Records from a data source:

....

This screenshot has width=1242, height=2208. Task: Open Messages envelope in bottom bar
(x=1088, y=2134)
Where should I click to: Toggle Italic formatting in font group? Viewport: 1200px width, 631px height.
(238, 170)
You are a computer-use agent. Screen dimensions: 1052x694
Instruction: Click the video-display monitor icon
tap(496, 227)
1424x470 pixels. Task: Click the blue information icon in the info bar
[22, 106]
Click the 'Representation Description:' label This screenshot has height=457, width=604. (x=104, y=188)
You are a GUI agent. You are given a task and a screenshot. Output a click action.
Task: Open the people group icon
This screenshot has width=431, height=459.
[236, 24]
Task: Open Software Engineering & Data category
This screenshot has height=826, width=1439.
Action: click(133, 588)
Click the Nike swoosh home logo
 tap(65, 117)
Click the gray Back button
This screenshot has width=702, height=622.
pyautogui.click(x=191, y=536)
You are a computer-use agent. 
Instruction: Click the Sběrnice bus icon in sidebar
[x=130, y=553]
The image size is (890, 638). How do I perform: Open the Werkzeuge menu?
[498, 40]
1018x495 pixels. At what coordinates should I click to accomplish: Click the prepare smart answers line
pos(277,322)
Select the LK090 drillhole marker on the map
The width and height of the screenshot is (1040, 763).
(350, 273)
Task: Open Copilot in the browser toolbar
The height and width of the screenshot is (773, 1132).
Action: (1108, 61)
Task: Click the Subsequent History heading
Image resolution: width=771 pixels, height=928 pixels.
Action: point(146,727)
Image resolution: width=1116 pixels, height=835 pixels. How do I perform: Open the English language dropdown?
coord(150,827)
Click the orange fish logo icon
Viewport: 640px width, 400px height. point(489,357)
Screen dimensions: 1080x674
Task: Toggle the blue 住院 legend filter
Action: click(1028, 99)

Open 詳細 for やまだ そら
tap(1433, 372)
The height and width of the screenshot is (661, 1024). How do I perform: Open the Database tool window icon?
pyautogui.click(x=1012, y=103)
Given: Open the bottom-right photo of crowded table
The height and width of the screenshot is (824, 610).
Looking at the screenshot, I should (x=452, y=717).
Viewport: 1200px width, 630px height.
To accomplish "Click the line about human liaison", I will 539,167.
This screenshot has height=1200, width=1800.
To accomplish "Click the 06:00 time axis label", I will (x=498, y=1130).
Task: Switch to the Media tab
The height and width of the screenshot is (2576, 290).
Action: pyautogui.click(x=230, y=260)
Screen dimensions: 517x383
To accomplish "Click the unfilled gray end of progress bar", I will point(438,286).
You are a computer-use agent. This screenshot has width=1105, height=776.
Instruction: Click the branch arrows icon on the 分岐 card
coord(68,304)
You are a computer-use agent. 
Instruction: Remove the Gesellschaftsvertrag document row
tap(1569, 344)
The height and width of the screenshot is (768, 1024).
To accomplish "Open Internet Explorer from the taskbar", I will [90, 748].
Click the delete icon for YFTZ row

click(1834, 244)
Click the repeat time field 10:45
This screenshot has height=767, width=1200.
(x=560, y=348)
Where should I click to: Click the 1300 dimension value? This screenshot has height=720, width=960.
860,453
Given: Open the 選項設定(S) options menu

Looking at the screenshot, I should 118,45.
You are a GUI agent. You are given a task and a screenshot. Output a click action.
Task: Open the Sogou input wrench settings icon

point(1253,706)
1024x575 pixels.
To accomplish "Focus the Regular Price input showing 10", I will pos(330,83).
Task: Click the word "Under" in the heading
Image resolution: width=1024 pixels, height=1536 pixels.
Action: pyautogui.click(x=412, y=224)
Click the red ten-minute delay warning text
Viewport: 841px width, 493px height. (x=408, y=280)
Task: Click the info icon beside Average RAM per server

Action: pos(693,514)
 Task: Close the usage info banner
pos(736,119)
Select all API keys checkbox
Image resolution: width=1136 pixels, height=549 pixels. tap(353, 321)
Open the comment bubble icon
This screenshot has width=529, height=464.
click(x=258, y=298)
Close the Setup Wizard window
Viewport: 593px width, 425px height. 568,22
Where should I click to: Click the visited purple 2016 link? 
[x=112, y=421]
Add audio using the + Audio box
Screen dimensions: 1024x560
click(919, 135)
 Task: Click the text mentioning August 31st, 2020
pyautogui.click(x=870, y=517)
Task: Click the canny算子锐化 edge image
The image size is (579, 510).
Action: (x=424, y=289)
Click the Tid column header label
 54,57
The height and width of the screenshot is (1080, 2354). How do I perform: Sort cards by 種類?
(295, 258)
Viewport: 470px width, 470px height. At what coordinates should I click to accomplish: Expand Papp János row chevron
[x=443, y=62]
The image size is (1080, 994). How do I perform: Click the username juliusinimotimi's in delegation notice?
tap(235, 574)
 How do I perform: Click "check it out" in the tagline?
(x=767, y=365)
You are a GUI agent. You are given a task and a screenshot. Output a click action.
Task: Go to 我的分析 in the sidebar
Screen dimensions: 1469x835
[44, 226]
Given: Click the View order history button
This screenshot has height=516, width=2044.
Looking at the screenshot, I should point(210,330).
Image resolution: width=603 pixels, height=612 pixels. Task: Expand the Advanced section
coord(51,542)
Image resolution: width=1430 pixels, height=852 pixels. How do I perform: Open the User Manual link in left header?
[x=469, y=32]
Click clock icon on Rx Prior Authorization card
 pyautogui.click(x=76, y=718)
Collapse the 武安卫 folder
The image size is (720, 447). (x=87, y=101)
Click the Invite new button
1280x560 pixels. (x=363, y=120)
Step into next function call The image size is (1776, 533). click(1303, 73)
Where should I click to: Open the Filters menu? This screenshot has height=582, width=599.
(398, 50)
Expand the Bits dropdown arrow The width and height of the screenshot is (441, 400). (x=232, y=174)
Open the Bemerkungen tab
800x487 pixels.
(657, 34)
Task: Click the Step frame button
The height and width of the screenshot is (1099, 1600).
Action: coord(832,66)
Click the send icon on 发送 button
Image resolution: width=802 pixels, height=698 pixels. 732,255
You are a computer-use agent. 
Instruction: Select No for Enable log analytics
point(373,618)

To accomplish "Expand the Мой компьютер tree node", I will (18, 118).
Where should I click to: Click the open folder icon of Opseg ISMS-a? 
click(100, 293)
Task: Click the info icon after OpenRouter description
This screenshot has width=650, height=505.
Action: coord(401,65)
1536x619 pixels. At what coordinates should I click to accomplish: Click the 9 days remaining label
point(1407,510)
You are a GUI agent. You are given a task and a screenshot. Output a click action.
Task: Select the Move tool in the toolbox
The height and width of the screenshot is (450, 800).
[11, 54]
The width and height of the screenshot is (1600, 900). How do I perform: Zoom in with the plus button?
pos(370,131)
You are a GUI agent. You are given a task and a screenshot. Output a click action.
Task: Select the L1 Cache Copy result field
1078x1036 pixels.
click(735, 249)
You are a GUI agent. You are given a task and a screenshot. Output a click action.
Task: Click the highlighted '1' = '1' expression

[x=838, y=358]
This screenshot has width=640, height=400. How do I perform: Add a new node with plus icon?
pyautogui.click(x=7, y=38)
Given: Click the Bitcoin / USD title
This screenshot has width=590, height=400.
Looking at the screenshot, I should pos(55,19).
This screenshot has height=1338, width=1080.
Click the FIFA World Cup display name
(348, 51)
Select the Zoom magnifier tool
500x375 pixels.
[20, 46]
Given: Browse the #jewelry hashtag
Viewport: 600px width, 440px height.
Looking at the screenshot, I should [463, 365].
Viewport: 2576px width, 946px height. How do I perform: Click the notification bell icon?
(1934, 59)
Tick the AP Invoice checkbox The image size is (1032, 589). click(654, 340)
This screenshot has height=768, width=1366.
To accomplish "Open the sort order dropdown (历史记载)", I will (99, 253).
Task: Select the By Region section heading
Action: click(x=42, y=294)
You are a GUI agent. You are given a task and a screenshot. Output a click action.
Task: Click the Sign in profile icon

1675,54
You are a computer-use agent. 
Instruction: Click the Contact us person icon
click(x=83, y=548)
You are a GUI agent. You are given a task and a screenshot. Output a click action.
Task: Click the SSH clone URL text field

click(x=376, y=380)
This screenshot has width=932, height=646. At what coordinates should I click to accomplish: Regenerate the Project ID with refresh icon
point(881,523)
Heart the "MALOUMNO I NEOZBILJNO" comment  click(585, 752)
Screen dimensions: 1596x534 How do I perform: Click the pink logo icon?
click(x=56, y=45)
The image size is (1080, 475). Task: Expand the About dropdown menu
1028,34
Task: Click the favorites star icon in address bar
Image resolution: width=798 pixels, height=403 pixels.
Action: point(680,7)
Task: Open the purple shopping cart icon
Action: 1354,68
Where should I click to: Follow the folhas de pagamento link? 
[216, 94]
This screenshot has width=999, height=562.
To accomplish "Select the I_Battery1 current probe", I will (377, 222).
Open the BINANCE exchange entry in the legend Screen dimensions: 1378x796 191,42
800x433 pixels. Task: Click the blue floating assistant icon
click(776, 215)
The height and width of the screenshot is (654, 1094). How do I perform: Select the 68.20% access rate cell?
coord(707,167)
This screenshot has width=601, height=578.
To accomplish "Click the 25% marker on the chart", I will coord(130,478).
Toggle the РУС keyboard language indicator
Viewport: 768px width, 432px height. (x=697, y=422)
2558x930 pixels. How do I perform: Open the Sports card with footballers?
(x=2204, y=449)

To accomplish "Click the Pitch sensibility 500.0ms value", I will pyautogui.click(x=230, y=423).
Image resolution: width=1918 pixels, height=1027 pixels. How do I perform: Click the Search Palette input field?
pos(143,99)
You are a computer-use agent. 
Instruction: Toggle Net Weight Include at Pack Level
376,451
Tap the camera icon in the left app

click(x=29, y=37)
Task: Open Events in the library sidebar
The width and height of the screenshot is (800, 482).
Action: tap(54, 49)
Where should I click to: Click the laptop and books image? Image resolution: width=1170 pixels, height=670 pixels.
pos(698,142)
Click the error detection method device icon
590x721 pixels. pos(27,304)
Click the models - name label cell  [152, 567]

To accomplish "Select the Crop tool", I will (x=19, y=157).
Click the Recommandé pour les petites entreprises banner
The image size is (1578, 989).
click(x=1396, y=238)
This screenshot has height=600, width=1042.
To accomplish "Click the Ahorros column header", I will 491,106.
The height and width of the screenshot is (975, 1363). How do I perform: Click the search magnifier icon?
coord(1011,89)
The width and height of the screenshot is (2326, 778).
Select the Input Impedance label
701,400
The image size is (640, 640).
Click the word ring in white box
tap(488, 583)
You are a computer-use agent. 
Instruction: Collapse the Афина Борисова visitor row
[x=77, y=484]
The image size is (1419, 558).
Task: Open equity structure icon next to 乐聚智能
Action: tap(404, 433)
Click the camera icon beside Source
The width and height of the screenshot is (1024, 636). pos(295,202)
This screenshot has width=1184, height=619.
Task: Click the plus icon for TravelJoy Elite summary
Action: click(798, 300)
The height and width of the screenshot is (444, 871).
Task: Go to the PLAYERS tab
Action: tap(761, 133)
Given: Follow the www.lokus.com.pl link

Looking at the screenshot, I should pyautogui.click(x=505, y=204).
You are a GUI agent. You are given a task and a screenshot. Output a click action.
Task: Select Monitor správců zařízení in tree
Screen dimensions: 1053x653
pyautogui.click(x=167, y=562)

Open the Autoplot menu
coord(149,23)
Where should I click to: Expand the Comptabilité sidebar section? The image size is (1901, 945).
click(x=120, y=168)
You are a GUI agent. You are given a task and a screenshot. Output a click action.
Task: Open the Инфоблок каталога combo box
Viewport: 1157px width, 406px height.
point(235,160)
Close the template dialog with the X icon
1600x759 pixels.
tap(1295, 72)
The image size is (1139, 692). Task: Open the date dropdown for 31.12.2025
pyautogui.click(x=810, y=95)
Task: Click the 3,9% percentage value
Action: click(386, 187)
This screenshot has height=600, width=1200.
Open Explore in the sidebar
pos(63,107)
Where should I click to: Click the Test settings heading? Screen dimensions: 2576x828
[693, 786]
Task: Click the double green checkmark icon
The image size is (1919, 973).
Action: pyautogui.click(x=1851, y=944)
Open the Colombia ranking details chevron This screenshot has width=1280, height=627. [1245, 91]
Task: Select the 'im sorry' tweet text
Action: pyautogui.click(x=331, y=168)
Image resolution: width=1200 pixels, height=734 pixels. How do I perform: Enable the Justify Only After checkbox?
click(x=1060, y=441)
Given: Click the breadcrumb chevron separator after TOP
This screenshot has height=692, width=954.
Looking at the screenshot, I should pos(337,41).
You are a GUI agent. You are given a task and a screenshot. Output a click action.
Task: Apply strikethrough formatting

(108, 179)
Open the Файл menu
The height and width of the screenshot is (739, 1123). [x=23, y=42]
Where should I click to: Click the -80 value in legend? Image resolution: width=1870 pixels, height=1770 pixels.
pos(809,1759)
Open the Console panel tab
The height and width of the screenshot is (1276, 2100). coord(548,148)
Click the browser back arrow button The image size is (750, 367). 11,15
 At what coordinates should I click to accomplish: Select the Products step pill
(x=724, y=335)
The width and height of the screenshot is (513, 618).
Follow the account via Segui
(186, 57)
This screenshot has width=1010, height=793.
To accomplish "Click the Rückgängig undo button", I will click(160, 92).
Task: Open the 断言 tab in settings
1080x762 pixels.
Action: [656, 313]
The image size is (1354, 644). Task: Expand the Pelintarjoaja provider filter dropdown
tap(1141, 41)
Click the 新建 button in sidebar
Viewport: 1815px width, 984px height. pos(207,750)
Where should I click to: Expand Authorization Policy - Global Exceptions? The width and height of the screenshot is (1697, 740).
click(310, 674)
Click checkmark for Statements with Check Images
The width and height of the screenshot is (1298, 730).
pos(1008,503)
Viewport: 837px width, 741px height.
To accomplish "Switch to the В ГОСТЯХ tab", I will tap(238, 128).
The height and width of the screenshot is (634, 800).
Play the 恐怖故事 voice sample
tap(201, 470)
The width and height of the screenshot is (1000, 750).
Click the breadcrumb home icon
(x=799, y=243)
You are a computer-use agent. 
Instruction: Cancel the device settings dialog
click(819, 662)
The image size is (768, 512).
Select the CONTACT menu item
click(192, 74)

....

*WHAT IS REQUIRED*: Given the word "marker", show every line of the records that contains it.

*OUTPUT FOR THIS TASK*:
Select the LK090 drillhole marker on the map
To accomplish "Click the 25% marker on the chart", I will coord(130,478).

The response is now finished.